▶ [TESTO DI PARTENZA]
·····

Una cosa che è successa il ventisei settembre

diego finelli

Sabato 26 settembre è successo qualcosa di speciale, ma prima mi scappa una preterizione (scusate ma a me delle volte mi scappano le figure retoriche, a sproposito per giunta).
 

Volevo scrivere qualcosa di simil istituzionale sulla giornata del 26 settembre, giornata di apertura straordinaria della biblioteca, tutto il giorno, e di iniziative assortite. Ma non lo farò. Non dirò che al mattino c'erano circa quaranta bambini a partecipare all'inaugurazione del laboratorio di lettura di quest'anno; non dirò che poi altrettante persone, equamente divise tra adulti e non, hanno condiviso un pasto eco-equo-solidale-autoprodotto tra gli scaffali dei libri e la veranda; non dirò che nel pomeriggio abbiamo aperto la mostra fotografica e scoperto che anche in foto il posto in cui viviamo può essere molto bello da vedere; non dirò, infine, che La Cassa è anche un luogo dove molta gente normale (si fa per dire) ci da dentro a scrivere poesie e racconti e romanzi che poi a sentirli leggere da uno del mestiere sembrano (sono) anche belli.

Ecco, finita la preterizione.
 

Sabato 26 settembre, dicevo, tra la mezza e le tre in biblioteca c'erano quaranta persone, anzi più di quaranta, diciamo venti adulti e venticinque bambini. E tutti avevano portato qualcosa da mangiare o da bere: salatini, insalate, cous cous, tartine, una zuppa di zucca, formaggi, torte salate, salame, vino, succhi di frutta, guaranito, cose così. E tutti aiutavano a preparare, a servire, a mettere in tavola, a versare da bere. Era il buffet letterario, ovvero una cosa che era stata pubblicizzata, quel poco, così: buffet letterario con prodotti a km.0 ed equo solidali; chi vuole partecipare deve portare cibo da condividere e un brano letterario da leggere: filastrocche, poesie, racconti, preferibilmente a sfondo culinario e soprattutto ... ricette!
 

Ora, siamo onesti, io sapevo che un po' di persone per mangiare sarebbero venute, ma l'altro aspetto, a dirla tutta, non ci credevo nemmeno io che l'avevo pensato (o forse l'aveva pensato mia moglie, va bè).

Voi ci avreste creduto? Voi avreste creduto che senza coercizione qualcuno sarebbe venuto munito di teglia o insalatiera ricolma, ma anche di versi in rima da leggere davanti a tutti? Di salame e vino rosso, ma anche di lubriche ricette immaginifiche, e conturbanti, sotto forma di racconto da quasi recitare? Di pentola fumante e di poesia? Di pane fatto in casa e di letteratura da asporto?

·····

Voci estratte da una raccolta
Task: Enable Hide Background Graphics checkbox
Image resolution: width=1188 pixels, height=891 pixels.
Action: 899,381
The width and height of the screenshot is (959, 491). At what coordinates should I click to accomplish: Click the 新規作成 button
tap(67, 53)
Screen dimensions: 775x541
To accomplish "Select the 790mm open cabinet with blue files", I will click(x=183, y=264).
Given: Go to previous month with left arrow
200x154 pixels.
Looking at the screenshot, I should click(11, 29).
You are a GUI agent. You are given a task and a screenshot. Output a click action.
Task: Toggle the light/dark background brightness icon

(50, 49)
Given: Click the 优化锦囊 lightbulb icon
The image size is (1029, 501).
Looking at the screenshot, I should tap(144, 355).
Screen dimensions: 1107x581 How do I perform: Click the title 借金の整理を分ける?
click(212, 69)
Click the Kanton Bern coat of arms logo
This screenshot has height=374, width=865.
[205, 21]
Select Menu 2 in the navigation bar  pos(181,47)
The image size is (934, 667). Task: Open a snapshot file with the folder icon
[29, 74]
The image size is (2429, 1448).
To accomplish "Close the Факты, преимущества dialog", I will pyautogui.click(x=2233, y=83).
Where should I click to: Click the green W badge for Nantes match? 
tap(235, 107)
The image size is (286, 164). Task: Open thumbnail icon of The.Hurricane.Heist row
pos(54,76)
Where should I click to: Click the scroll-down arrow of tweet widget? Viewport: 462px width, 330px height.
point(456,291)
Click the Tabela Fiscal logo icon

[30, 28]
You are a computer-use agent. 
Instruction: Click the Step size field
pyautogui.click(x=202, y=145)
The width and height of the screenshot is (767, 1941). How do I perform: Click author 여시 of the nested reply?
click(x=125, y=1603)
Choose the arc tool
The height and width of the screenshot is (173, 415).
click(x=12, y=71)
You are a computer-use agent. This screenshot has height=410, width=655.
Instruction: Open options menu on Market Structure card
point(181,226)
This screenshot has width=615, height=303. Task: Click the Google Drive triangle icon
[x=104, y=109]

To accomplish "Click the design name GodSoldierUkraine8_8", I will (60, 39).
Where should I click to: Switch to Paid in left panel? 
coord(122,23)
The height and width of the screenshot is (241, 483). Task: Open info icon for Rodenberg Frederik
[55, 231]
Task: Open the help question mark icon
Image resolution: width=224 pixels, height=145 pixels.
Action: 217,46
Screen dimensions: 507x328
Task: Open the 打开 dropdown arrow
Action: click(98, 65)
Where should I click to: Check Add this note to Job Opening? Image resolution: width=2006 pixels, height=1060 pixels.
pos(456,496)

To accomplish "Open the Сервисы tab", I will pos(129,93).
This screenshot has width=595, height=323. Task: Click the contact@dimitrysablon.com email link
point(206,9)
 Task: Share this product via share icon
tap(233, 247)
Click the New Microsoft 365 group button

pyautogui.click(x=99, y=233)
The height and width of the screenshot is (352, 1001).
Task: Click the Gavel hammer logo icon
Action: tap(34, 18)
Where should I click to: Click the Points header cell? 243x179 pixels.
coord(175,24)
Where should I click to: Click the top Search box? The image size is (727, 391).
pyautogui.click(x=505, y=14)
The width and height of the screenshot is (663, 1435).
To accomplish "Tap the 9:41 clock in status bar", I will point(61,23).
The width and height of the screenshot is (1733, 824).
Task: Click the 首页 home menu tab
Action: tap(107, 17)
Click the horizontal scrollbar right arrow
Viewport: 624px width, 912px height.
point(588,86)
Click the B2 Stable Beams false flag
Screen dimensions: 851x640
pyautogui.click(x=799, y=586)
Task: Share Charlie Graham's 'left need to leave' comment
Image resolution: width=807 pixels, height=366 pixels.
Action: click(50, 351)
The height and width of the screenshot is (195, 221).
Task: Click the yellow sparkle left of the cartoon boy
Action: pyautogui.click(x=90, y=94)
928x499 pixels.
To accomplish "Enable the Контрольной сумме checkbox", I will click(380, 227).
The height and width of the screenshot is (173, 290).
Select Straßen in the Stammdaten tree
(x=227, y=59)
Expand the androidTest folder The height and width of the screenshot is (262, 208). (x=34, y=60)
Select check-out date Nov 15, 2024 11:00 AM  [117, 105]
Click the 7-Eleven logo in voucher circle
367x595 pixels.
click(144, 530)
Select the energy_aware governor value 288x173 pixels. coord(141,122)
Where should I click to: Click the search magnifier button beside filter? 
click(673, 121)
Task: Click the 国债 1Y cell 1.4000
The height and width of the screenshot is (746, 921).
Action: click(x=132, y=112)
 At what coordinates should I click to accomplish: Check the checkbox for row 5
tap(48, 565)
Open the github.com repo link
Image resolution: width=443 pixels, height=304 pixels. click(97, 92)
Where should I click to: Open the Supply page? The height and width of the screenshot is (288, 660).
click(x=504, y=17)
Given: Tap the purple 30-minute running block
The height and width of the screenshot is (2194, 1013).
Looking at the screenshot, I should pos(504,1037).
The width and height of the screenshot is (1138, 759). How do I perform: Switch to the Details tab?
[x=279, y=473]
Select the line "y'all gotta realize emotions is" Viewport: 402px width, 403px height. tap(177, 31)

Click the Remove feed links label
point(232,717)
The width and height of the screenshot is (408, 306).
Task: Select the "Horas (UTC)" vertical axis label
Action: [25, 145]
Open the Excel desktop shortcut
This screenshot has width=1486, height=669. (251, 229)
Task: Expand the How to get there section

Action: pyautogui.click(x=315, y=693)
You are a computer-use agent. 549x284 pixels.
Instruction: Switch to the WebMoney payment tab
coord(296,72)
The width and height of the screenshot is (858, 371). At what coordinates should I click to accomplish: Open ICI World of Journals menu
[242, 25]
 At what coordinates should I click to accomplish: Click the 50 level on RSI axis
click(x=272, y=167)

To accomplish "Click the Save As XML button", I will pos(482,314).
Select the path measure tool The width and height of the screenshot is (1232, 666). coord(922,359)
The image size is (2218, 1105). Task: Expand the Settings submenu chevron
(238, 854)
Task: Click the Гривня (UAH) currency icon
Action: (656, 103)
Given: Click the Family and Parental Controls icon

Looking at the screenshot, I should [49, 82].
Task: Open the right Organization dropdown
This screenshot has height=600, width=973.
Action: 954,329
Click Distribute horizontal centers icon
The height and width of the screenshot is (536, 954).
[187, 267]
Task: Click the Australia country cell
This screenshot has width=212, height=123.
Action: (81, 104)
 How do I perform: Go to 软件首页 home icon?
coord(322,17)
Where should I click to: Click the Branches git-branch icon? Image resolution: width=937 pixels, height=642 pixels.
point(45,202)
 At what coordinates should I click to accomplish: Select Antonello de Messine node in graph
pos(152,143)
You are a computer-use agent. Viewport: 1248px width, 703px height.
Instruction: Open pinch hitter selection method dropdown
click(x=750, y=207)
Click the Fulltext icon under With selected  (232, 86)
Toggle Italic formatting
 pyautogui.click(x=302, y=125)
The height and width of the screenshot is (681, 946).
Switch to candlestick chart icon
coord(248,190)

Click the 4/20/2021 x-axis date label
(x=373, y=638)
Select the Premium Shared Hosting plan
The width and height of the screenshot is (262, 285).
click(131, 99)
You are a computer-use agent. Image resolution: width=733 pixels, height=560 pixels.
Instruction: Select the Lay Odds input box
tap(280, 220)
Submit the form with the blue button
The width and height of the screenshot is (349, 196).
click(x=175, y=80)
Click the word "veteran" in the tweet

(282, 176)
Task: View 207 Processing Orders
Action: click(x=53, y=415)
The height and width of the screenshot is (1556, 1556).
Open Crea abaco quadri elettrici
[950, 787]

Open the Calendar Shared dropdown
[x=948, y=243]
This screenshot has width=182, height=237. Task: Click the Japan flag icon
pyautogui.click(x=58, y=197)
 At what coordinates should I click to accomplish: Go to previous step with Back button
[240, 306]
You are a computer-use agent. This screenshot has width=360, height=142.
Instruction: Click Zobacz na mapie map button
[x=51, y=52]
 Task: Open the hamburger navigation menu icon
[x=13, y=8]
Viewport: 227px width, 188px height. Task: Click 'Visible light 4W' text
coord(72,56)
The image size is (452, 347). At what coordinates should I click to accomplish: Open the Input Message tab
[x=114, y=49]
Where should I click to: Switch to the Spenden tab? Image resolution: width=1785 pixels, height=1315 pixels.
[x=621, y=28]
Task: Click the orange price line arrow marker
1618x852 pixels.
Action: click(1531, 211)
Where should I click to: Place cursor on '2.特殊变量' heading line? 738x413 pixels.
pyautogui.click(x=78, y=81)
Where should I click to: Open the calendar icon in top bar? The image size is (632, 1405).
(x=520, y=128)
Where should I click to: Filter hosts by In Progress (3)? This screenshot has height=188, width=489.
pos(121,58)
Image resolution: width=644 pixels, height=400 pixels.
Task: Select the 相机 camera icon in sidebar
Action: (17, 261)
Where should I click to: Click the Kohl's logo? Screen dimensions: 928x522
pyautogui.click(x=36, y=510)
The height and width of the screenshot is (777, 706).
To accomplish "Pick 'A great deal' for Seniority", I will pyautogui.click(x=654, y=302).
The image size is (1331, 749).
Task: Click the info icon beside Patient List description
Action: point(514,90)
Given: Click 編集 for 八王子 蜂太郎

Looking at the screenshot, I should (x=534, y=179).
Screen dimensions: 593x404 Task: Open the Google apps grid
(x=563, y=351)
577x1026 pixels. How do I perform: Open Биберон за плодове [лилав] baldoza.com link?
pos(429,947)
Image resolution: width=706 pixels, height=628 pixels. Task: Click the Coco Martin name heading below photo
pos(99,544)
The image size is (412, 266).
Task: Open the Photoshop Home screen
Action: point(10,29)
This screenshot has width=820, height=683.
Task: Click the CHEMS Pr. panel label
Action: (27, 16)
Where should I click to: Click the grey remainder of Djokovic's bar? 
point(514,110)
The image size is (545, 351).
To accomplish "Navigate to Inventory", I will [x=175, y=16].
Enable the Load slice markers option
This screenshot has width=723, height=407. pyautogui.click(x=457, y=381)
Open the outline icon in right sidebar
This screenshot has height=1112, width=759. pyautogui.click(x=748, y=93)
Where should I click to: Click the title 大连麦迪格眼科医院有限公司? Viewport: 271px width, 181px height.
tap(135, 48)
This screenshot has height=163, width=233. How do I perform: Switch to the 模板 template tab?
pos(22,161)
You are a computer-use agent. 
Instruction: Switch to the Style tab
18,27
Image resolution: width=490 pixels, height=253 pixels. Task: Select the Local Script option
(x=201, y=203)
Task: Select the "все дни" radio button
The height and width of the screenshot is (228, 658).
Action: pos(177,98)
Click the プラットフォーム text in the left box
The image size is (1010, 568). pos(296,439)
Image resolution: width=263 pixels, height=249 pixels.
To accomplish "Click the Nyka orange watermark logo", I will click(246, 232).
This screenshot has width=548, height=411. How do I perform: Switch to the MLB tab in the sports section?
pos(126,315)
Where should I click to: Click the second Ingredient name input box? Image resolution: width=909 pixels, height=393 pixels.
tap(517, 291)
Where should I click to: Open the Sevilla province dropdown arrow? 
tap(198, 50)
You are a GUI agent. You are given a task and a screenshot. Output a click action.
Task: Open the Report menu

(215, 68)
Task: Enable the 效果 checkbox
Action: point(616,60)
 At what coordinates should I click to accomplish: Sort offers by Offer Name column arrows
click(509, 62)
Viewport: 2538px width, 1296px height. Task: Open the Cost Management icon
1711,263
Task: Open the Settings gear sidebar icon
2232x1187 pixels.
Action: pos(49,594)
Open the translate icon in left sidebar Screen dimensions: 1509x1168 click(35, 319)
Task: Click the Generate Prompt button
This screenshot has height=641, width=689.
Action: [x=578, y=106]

·····

▶ [ESERCIZI]
- A) Riporta le voci dalla riga che contiene "How do I perform: Go to 软件首页 home icon?" fino alla riga che contiene "point(45,202)", quest'ultima compresa, con tutte le righe e anche le richieste. Scala le coordinate delle risposte moltiplicandole per 0,3 e arrotondale all'intero, con le metà per eccesso.
- B) Prosegui il racconto sul buffet letterario in biblioteca del 26 settembre a partire dall'ultima frase riportata.

▶ [SOLUZIONI]
- A)
 How do I perform: Go to 软件首页 home icon?
coord(97,5)
Where should I click to: Click the Branches git-branch icon? Image resolution: width=937 pixels, height=642 pixels.
point(14,61)

- B)
Io no, eppure. Io quasi non ci pensavo più, e invece.
 

Invece è proprio andata così: che più d'uno, non dico tutti e quaranta, no, ma più d'uno ogni tanto si alzava e apriva un libro che si era portato da casa e ci aveva messo pure il segno dentro, oppure tirava fuori un foglietto spiegazzato dalla tasca, e a un tratto iniziava a leggere. Cose varie, letteratura varia, colta e no, letta bene o letta in modo goffo, recitata o elencata in tono monocorde, ma spontaneo. Capite: spontaneamente diverse persone, diverse perché più d'una, l'ho già detto, ma anche perché proprio diverse tra di loro, si erano preparate a casa, pensando a qualche lettura fatta in passato, oppure facendo attenzione a quello che stavano leggendo in quel periodo mandando a mente un brano che avesse a che fare col cibo e facendo un'orecchietta alla pagina, oppure cercando qualcosa in internet, o inventandosi di sana pianta un testo, oppure non so.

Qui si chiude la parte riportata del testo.